╭─ PROVIDED INFORMATION
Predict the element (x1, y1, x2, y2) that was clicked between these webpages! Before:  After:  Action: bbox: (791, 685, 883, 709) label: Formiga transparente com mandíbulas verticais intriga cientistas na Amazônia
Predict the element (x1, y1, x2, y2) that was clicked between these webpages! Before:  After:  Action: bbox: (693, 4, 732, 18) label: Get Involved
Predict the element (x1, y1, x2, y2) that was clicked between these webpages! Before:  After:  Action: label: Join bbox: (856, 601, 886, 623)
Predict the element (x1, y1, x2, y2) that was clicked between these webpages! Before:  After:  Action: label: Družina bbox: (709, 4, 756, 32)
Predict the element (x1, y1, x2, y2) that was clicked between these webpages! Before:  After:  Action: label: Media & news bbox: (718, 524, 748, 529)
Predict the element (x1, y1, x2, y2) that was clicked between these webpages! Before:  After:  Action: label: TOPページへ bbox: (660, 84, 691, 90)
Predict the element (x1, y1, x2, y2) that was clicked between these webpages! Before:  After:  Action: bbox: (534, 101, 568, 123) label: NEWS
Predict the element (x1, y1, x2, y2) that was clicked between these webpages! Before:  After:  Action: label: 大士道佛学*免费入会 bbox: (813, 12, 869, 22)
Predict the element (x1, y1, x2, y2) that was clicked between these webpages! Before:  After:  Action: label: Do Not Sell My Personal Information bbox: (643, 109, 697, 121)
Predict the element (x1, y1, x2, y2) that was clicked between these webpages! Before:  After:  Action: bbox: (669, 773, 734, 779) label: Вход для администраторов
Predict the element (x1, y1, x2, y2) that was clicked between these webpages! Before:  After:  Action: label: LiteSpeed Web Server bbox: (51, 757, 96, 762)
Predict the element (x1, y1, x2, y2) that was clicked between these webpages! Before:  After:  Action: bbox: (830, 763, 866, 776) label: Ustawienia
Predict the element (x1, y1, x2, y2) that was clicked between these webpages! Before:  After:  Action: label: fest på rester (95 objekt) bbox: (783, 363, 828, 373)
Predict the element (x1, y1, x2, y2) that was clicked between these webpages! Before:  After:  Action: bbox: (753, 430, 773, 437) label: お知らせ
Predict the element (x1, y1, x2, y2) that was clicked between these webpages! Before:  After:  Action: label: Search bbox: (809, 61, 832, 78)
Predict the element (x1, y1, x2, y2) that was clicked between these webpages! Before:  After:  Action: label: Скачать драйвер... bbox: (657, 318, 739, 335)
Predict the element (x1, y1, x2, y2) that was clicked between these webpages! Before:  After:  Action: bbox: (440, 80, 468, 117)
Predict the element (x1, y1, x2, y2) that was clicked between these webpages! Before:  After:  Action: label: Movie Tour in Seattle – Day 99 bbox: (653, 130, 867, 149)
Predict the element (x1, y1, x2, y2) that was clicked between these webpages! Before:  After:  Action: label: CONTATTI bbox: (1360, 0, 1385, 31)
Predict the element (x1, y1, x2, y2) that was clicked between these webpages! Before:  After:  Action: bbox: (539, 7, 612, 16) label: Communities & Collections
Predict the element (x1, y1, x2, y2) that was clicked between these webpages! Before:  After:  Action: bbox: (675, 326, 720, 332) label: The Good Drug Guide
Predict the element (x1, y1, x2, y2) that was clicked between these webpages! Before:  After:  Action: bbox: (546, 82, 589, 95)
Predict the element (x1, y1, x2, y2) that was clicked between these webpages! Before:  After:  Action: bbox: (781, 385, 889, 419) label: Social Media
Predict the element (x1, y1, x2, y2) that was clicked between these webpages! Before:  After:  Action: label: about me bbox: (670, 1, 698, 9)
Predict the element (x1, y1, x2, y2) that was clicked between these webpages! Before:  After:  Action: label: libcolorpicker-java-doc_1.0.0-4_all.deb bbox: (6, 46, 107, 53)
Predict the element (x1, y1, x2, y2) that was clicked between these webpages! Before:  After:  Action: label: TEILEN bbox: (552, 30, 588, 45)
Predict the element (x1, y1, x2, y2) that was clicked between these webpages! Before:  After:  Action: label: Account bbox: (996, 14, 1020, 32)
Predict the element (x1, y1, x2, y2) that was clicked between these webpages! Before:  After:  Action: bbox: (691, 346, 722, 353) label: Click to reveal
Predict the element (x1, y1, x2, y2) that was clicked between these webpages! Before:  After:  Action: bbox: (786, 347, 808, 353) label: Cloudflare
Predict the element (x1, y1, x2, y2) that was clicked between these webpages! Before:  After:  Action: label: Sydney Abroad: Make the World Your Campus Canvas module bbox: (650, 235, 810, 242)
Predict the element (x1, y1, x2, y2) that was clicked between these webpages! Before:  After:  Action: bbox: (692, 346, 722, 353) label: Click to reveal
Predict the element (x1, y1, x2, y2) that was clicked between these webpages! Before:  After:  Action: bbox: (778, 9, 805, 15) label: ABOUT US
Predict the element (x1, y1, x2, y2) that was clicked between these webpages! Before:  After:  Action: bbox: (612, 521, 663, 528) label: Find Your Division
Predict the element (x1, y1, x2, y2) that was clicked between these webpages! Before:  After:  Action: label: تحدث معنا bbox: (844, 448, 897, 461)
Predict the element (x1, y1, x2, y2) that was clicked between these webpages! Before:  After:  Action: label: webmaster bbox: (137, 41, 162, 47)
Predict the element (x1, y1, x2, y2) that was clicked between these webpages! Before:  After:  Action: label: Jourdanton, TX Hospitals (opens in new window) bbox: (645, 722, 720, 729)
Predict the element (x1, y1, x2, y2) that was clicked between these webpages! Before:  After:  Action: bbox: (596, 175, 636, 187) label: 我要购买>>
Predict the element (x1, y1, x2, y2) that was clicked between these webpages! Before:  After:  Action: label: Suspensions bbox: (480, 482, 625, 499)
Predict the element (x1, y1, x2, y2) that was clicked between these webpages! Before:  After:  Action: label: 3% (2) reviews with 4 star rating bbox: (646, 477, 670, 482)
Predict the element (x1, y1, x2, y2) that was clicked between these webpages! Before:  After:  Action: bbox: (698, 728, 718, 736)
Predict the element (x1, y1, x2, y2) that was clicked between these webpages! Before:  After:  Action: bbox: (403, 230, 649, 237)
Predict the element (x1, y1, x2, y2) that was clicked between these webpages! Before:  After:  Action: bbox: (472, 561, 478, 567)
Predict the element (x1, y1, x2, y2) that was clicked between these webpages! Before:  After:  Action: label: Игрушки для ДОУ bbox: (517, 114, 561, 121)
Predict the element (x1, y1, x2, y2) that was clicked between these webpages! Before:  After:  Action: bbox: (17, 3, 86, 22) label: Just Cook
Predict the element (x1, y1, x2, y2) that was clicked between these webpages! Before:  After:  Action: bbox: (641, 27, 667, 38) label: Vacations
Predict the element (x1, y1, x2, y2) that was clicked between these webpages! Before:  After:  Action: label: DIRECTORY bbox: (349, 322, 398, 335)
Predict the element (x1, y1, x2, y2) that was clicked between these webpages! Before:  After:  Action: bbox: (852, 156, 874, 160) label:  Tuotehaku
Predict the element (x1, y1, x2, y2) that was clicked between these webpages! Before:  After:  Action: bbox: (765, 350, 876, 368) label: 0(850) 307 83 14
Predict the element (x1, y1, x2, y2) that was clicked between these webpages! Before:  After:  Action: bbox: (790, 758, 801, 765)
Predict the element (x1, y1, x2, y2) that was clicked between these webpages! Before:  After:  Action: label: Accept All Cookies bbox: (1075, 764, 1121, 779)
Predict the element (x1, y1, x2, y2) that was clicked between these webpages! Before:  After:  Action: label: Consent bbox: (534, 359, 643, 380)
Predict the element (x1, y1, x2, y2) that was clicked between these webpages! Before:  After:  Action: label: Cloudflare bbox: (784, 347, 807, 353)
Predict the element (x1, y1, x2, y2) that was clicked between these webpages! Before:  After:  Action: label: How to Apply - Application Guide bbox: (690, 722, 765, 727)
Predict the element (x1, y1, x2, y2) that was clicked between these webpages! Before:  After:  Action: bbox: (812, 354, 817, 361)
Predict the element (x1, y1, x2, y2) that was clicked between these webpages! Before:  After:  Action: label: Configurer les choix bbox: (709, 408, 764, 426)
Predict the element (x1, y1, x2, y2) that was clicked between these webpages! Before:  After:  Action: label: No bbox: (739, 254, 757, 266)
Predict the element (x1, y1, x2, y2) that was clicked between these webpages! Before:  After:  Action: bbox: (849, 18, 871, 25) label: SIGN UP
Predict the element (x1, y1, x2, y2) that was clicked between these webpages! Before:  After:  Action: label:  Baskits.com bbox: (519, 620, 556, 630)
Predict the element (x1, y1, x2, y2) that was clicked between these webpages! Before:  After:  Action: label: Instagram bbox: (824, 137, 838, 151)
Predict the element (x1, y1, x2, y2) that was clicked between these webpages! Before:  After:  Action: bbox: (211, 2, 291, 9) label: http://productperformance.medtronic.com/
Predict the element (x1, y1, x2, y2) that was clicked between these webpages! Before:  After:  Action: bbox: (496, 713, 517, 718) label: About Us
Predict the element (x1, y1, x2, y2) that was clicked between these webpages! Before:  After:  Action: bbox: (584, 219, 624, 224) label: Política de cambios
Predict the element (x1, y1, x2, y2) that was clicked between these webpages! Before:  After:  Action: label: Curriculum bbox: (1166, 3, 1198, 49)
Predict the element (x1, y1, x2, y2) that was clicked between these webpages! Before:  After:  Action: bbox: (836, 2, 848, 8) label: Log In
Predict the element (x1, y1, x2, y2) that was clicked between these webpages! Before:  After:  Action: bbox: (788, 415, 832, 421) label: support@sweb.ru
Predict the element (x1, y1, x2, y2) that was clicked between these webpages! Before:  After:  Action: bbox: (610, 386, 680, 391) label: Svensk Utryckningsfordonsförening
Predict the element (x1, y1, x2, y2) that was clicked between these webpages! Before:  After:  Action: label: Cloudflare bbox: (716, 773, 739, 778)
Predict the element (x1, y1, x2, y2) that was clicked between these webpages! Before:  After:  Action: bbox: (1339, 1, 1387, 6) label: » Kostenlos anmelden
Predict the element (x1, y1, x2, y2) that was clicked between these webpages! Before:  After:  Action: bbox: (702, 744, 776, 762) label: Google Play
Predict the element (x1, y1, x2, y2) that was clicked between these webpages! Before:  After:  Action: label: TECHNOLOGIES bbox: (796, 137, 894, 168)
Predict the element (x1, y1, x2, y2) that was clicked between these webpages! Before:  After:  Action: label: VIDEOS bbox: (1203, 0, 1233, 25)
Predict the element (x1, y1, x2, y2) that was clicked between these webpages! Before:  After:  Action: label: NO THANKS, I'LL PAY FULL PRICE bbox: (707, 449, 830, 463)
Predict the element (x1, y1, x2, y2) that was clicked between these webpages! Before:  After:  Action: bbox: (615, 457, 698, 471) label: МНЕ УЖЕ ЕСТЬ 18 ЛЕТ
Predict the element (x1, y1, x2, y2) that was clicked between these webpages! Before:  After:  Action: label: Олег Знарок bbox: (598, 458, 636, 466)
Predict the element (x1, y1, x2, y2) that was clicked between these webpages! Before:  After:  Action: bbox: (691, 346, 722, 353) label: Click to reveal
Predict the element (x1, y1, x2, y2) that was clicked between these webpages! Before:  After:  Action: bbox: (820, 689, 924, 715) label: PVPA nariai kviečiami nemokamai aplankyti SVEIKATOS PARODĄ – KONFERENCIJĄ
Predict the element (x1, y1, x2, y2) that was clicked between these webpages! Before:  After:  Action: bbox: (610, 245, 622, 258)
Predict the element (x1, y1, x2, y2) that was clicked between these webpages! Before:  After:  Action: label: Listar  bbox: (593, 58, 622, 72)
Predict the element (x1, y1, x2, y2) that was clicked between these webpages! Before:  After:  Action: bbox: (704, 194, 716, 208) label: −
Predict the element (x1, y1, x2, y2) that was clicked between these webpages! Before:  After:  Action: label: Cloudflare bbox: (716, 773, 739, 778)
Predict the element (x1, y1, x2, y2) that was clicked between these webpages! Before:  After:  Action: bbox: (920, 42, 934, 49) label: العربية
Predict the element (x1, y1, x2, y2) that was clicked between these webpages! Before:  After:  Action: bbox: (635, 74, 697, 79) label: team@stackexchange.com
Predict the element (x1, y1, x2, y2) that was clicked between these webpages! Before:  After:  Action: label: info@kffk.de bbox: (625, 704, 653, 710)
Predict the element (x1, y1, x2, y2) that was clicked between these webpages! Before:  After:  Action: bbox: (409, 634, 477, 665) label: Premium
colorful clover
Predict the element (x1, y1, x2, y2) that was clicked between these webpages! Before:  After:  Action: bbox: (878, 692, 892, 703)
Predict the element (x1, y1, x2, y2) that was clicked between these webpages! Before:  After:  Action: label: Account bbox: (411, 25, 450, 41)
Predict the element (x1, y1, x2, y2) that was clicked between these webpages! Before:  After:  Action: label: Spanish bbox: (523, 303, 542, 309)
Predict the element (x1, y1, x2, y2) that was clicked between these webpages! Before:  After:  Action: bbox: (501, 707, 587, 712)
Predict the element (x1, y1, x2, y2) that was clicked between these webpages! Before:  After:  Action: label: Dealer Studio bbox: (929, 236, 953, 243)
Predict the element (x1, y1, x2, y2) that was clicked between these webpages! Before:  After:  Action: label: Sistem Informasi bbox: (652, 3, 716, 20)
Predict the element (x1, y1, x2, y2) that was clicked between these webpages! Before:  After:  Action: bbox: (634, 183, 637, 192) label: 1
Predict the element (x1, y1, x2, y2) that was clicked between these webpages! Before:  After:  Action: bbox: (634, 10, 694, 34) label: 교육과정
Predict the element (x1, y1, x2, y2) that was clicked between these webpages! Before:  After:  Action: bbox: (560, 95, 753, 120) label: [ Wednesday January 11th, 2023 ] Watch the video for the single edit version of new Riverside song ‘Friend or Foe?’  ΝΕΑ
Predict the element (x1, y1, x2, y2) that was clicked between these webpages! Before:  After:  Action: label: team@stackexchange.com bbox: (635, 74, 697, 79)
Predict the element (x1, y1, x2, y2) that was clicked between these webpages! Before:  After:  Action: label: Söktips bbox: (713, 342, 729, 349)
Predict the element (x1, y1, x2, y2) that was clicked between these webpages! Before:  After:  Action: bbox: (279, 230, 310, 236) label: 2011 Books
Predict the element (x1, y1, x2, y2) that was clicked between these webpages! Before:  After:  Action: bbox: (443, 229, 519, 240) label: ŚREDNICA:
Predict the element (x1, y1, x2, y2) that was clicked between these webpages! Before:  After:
╰─
• [BRIEF]: Copy the items word for word, starting at the first one and ending at the line that contains "601, 886, 623)", with both ends included.

• [SOLUTION FOR THIS PROBLEM]:
Predict the element (x1, y1, x2, y2) that was clicked between these webpages! Before:  After:  Action: bbox: (791, 685, 883, 709) label: Formiga transparente com mandíbulas verticais intriga cientistas na Amazônia
Predict the element (x1, y1, x2, y2) that was clicked between these webpages! Before:  After:  Action: bbox: (693, 4, 732, 18) label: Get Involved
Predict the element (x1, y1, x2, y2) that was clicked between these webpages! Before:  After:  Action: label: Join bbox: (856, 601, 886, 623)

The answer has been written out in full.